El análisis de la topología del ADN utiliza tres valores:
- L = número de enlace: el número de veces que una hebra de ADN se enrolla alrededor de la otra. Es un número entero para un bucle cerrado y constante para un dominio topológico cerrado.
- T = torsión - número total de vueltas en la hélice de ADN de doble cadena. Esto normalmente tenderá a acercarse al número de vueltas que una hélice de ADN de doble cadena topológicamente abierta deja libres en solución: número de bases/10,5, asumiendo que no hay agentes intercalantes (p. ej., bromuro de etidio) u otros elementos que modifiquen la rigidez del ADN..

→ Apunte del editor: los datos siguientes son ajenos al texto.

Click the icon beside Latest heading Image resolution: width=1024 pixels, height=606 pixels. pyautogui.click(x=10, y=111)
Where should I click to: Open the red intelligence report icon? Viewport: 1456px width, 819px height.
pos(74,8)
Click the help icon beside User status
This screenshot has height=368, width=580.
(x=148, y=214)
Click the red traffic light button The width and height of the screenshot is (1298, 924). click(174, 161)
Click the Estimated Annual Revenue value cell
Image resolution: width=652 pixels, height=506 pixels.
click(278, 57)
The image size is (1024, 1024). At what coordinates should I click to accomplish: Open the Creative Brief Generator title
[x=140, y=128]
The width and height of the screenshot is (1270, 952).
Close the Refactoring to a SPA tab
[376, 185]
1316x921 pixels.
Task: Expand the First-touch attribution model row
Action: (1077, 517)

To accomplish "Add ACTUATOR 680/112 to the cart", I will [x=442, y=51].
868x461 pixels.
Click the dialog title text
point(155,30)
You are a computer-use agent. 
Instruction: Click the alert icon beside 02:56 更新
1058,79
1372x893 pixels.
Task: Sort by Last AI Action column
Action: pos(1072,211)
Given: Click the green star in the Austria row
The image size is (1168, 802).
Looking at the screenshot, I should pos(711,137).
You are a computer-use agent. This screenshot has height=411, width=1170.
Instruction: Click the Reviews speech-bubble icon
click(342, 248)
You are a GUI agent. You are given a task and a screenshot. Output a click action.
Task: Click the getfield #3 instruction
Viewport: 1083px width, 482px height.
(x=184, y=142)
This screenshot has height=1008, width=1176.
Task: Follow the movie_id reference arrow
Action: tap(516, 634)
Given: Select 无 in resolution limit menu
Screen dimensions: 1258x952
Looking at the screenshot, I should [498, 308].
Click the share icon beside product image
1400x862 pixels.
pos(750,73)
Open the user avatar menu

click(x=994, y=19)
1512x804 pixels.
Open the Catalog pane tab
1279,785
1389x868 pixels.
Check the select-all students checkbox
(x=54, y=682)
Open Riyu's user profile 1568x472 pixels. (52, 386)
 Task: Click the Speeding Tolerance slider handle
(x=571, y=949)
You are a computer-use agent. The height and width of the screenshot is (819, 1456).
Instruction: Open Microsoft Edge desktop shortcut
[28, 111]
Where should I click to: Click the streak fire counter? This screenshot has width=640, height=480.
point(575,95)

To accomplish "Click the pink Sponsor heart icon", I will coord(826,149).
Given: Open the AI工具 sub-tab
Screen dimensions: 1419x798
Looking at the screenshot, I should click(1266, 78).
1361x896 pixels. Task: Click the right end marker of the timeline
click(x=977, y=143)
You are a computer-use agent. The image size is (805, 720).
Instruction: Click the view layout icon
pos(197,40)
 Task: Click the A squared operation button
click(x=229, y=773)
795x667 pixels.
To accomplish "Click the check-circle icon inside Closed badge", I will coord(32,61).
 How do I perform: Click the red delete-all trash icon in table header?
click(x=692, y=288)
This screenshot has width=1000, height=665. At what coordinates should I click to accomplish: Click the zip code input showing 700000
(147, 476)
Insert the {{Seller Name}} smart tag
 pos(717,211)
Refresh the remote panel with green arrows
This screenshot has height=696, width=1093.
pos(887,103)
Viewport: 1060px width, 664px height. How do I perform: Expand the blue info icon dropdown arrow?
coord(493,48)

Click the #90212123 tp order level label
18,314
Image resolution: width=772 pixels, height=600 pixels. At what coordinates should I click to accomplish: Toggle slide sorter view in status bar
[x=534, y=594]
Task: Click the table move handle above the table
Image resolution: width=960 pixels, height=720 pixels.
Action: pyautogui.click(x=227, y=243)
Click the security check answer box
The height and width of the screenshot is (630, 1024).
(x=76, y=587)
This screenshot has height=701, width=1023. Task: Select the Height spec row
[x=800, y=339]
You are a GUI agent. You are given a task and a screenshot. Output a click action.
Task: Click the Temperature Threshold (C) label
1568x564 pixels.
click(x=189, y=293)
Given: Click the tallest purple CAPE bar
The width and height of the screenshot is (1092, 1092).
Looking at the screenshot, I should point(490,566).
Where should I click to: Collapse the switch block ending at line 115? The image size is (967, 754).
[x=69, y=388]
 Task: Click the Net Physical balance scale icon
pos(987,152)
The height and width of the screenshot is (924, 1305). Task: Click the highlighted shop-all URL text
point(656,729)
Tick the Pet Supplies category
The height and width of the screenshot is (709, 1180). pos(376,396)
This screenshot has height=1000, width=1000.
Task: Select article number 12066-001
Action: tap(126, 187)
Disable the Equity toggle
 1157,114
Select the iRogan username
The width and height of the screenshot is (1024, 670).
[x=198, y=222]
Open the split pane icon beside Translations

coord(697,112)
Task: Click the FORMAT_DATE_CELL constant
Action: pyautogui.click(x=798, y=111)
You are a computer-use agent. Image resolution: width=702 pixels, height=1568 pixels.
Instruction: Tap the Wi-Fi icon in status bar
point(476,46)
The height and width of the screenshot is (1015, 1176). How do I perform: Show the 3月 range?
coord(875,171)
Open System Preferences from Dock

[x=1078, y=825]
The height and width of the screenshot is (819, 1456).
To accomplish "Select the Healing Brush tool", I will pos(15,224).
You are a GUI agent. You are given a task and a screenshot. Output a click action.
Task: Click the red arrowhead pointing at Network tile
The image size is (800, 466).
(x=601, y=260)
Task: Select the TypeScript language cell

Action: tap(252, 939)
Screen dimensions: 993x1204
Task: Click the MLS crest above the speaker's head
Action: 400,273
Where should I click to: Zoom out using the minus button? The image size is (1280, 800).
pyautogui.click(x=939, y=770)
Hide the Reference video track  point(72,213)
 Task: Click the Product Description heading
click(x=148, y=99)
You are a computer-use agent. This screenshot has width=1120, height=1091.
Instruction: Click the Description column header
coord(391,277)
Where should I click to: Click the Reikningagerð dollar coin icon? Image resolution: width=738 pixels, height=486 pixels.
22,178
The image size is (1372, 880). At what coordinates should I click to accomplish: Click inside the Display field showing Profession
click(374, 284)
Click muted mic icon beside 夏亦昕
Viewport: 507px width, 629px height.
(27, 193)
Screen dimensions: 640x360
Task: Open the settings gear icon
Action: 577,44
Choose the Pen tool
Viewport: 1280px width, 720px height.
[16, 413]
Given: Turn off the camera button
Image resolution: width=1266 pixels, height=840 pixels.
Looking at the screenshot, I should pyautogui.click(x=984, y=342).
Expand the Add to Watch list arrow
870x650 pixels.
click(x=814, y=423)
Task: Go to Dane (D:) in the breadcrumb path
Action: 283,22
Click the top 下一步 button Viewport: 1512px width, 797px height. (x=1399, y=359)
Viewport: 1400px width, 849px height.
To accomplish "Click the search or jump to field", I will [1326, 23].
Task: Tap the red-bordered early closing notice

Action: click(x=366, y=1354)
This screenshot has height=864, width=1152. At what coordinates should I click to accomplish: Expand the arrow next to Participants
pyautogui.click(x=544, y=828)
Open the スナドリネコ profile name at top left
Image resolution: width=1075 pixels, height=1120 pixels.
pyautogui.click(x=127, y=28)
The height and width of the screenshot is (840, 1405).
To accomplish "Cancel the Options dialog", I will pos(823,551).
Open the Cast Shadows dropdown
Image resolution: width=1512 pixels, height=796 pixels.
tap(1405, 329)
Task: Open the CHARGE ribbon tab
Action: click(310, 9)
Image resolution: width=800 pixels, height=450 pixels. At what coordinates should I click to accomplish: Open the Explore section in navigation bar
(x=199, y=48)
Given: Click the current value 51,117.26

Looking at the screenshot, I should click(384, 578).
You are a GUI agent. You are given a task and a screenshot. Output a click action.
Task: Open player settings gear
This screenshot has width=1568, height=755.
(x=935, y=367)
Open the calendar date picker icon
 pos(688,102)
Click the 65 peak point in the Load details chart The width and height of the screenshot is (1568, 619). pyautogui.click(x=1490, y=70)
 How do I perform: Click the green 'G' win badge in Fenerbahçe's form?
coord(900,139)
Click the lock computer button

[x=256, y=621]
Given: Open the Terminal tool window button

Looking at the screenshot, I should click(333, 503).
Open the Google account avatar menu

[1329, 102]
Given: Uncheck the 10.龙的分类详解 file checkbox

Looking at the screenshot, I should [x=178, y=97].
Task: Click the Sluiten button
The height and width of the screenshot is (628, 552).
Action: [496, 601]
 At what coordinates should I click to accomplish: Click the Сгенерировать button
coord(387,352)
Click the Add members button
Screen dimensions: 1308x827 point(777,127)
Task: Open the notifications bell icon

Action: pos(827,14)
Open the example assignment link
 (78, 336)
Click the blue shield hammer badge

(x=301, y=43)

- W = writhe - número de vueltas de la hélice de ADN de doble cadena alrededor del eje superhelicoidal
- L = T + W y Δ L = Δ T + Δ W
Cualquier cambio de T en un dominio topológico cerrado debe equilibrarse con un cambio en W, y viceversa. Esto da como resultado una estructura de orden superior del ADN. Una molécula de ADN circular con un retorcimiento de 0 será circular. Si la torsión de esta molécula aumenta o disminuye posteriormente por superenrollamiento, entonces la torsión se alterará adecuadamente, haciendo que la molécula experimente un enrollamiento superhelicoidal plectonémico o toroidal.
Cuando los extremos de una pieza de ADN helicoidal de doble cadena se unen para formar un círculo, las cadenas se anudan topológicamente. Esto significa que los hilos simples no se pueden separar en ningún proceso que no implique romper un hilo (como el calentamiento). La tarea de desanudar cadenas de ADN unidas topológicamente recae en enzimas denominadas topoisomerasas. Estas enzimas se dedican a desanudar el ADN circular cortando una o ambas hebras para que pueda pasar otro segmento de doble o de una sola hebra. Este desanudamiento es necesario para la replicación del ADN circular y varios tipos de recombinación en el ADN lineal que tienen restricciones topológicas similares.
La paradoja del número de enlace
Durante muchos años, el origen del superenrollamiento residual en los genomas eucariotas no estuvo claro. Algunos se refirieron a este rompecabezas topológico como la "paradoja del número de enlace". Sin embargo, cuando las estructuras determinadas experimentalmente del nucleosoma mostraron una envoltura de ADN demasiado torcida hacia la izquierda alrededor del octámero de histonas, la comunidad científica consideró que esta paradoja había sido resuelta.